In Memoriam Sarwono Kusumaatmadja dan Aktivis Koridor Tengah
- Penulis : Dimas Anugerah Wicaksono
- Sabtu, 27 Mei 2023 11:40 WIB
Kesempatan menjadi orang inti Cendana saat itu terbuka. Pernah datang satu era. Sarwono dipanggil ke Cendana hampir setiap minggu.
Empat mata saja mereka bicara. Pak Harto banyak bercerita. Sarwono banyak menjadi pendengar saja. Namun dari cerita yang dikisahkan Pak Harto, tak berkait dengan tugas Sarwono sebagai menteri atau sekjen Golkar.
Sarwono sempat bingung juga. Mengapa ia dipanggil tapi hanya untuk menjadi pendengar kisah-kisah Pak Harto yang tak berkait langsung dengan kerja Sarwono.
Ia pun bertanya kepada seniornya yang lebih berpengalaman dengan Pak Harto, seperti Sudharmono dan Benny Moerdani. Keduanya menjawab sama. Sarwono sedang diuji untuk direkrut menjadi orang inti Cendana.
Sarwono juga mendengar. Menjadi orang inti Cendana ada suka dan dukanya. Suka karena ia banyak memperoleh kemudahan karena Pak Harto sangat berkuasa waktu itu.
Namun dukanya, orang inti Cendana sering mendapat tugas khusus. Kadang tugas itu bertentangan dengan suara hati. Toh, tugas itu harus dikerjakan. Dan ia harus tutup mulut pula.
Sarwono menolak untuk menjadi orang inti Cendana. Secara sadar, ia memilih koridor tengah saja. Itu bukan koridor kelompok oposisi. Namun bukan juga koridor lingkaran inti.

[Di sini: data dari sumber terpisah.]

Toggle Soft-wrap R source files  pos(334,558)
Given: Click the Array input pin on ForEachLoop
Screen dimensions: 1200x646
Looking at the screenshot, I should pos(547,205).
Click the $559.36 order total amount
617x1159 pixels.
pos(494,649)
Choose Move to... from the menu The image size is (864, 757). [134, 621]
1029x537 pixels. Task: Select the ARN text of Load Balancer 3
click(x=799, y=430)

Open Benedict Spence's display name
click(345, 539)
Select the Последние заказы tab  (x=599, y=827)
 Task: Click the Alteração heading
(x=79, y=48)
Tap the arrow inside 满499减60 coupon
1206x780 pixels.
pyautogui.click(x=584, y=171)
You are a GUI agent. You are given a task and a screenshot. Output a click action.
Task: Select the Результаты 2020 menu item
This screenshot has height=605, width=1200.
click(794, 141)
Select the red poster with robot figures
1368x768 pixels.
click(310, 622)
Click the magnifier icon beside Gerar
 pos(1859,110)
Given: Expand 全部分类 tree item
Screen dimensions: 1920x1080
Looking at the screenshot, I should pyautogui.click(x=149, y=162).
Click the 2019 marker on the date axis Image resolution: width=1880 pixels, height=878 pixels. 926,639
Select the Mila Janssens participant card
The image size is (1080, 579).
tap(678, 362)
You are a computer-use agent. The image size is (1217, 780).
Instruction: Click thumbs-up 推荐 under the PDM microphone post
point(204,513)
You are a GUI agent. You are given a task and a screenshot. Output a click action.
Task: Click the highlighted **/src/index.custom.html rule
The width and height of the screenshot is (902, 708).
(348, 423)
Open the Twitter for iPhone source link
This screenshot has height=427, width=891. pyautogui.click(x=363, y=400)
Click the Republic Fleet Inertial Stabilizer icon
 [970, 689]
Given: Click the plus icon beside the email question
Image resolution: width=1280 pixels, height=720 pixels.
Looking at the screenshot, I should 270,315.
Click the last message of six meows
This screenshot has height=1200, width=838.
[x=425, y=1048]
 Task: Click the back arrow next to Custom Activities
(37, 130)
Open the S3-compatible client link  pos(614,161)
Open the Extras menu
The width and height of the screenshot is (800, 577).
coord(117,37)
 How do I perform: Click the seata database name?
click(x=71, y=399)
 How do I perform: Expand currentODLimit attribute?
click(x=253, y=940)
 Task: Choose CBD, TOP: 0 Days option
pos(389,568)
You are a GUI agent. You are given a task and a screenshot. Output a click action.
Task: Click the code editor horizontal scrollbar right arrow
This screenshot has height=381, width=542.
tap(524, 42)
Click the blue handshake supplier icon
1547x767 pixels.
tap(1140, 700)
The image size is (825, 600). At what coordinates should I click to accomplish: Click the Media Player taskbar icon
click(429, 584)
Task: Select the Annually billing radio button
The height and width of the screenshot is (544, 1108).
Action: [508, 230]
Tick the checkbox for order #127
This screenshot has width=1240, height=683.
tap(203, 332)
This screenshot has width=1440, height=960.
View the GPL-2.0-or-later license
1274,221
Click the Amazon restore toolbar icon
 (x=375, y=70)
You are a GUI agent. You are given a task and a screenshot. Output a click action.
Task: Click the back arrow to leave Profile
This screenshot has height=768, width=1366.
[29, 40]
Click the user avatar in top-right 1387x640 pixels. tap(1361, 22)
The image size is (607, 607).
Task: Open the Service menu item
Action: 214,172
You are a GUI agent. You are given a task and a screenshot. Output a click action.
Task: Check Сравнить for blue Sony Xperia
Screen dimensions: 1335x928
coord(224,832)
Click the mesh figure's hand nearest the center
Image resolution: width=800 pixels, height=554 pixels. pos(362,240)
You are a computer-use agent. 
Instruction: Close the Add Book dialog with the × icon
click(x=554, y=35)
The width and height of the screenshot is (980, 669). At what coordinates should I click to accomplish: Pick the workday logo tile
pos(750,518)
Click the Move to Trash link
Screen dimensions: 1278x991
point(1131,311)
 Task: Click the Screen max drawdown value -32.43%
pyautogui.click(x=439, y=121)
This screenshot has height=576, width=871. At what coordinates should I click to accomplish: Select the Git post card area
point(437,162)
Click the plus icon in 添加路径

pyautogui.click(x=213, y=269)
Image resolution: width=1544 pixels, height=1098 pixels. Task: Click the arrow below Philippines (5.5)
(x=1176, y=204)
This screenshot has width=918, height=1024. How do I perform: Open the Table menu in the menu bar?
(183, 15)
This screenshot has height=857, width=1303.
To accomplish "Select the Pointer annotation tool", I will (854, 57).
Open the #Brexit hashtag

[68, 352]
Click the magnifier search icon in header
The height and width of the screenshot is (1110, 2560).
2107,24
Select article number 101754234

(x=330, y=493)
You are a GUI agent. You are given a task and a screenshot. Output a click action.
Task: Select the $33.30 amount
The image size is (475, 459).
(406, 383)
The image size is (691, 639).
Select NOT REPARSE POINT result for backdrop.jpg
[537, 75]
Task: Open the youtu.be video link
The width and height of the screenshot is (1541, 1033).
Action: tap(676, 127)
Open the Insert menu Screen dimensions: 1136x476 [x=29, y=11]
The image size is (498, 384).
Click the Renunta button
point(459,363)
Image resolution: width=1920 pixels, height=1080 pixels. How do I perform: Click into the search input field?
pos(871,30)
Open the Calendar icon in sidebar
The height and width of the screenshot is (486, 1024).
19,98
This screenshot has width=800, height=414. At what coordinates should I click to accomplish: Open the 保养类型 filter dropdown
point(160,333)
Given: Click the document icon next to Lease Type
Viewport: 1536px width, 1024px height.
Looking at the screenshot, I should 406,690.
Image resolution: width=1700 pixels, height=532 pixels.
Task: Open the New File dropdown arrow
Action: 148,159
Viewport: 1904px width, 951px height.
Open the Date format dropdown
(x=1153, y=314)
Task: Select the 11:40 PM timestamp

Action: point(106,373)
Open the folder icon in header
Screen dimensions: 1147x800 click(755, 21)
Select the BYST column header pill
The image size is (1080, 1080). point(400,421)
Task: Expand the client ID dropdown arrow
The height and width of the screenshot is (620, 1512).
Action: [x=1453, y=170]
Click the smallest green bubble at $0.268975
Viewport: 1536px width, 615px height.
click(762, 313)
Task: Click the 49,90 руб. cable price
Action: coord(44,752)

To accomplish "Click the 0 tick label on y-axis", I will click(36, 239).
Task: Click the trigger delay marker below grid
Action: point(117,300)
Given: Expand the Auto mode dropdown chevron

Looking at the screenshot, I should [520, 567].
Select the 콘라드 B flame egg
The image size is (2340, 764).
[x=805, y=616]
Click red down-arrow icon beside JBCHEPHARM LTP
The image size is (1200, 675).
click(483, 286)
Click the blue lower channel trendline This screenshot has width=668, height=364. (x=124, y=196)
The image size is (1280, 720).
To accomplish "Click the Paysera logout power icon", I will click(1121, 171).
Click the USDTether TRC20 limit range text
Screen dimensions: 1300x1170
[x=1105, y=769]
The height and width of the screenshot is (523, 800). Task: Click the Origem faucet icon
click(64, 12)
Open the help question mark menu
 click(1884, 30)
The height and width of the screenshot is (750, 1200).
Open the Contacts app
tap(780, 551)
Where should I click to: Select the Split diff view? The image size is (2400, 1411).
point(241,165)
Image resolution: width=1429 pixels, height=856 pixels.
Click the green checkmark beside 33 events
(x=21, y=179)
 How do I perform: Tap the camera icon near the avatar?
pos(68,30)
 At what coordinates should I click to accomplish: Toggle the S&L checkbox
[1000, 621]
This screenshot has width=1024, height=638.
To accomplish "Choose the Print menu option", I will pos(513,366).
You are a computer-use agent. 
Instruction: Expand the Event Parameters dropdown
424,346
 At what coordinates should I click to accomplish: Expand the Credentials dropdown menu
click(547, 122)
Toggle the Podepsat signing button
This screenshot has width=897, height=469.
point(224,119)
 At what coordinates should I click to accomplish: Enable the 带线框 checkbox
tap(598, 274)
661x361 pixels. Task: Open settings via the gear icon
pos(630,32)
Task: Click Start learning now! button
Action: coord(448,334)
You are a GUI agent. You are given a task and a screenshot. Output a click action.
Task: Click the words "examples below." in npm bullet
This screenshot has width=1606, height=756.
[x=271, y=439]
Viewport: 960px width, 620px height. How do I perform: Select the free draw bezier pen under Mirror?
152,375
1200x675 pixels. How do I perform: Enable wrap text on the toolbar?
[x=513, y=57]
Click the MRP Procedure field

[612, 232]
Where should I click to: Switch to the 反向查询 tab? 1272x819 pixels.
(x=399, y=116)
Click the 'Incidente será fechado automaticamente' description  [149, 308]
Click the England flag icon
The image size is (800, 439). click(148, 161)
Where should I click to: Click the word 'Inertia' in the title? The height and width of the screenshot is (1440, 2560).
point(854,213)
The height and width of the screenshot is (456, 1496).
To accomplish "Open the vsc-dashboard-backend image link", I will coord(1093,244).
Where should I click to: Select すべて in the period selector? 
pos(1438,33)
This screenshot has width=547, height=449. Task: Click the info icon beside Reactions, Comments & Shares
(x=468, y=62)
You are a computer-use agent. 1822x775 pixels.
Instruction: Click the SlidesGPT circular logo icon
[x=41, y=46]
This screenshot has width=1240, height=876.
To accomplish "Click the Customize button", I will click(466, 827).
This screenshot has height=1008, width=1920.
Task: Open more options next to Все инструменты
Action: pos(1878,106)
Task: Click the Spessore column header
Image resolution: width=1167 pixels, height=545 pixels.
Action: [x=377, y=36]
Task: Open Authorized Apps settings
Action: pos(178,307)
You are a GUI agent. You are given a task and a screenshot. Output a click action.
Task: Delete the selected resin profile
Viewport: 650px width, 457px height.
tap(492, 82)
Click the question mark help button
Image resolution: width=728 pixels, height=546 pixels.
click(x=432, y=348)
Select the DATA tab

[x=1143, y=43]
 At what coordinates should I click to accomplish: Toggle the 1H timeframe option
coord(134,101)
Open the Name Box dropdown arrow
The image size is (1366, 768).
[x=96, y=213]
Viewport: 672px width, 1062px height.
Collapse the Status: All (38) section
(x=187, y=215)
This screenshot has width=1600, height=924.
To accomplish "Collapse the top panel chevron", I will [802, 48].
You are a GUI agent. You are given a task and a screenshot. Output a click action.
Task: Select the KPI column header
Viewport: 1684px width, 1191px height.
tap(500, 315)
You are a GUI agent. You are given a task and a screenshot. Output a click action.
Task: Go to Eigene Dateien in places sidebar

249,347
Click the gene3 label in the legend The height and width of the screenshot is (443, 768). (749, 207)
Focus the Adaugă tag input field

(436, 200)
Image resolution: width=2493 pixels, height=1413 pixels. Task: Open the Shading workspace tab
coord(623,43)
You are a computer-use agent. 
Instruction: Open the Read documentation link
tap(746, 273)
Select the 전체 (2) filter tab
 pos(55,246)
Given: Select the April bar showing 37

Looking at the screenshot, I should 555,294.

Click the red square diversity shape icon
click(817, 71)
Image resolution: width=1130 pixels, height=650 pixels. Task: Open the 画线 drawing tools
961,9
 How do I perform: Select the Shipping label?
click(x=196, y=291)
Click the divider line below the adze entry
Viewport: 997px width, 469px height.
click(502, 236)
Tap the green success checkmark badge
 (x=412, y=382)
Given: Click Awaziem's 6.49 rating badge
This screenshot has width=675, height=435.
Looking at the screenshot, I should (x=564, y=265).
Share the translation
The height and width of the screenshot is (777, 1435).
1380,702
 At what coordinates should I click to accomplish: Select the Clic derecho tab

Di ruang koridor tengah itu, Sarwono lebih menemukan jati dirinya. Diri tetap bisa bermanuver dalam komunikasi publik, walau tak beroposisi frontal dengan Pak Harto.
-000-
Di era reformasi, Sarwono konsisten dengan pilihan koridor tengah. Ia tak beroposisi kepada presiden manapun, sejak Habibie, Mega, Gus Dur, SBY hingga Jokowi. Ia juga tidak menjadi tim inti presiden manapun.